- **What to produce**
Put the lines of the items into a numbered list, starting with the first line and going on through the line with "coord(58,485)", and leave out any blank lines.
========================
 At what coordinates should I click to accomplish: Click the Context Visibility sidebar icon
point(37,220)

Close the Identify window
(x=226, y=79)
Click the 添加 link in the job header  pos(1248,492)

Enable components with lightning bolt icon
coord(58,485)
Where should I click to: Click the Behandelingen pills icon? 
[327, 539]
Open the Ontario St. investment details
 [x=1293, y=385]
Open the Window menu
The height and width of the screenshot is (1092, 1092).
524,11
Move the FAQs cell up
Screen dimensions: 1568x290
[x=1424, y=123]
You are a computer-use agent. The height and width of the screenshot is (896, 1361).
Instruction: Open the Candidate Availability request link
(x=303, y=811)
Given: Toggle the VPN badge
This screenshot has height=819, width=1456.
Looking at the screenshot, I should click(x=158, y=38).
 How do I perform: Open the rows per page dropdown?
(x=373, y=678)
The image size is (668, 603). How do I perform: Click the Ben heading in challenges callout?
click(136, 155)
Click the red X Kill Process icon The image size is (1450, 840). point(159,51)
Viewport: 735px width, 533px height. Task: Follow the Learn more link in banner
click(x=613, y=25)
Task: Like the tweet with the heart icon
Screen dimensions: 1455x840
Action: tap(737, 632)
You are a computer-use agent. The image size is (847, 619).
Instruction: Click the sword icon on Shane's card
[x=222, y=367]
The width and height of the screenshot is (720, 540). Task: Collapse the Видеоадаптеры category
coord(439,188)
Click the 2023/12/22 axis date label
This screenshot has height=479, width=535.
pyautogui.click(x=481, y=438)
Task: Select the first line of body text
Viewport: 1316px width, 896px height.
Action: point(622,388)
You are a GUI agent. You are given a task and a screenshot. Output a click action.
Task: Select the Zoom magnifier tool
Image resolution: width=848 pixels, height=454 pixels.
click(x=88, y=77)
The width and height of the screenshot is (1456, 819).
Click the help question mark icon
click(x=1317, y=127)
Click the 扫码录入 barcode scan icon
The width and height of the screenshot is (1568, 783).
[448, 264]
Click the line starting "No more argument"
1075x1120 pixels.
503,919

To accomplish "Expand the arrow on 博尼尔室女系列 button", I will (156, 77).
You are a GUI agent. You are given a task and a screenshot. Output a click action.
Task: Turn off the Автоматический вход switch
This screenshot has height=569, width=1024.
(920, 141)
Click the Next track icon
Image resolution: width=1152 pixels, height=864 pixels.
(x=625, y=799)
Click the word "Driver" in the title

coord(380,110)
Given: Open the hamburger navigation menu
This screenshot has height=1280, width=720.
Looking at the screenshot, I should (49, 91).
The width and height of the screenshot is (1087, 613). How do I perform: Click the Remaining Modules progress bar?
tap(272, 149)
========================
- **Task response**
1.  At what coordinates should I click to accomplish: Click the Context Visibility sidebar icon
2. point(37,220)
3. Close the Identify window
4. (x=226, y=79)
5. Click the 添加 link in the job header  pos(1248,492)
6. Enable components with lightning bolt icon
7. coord(58,485)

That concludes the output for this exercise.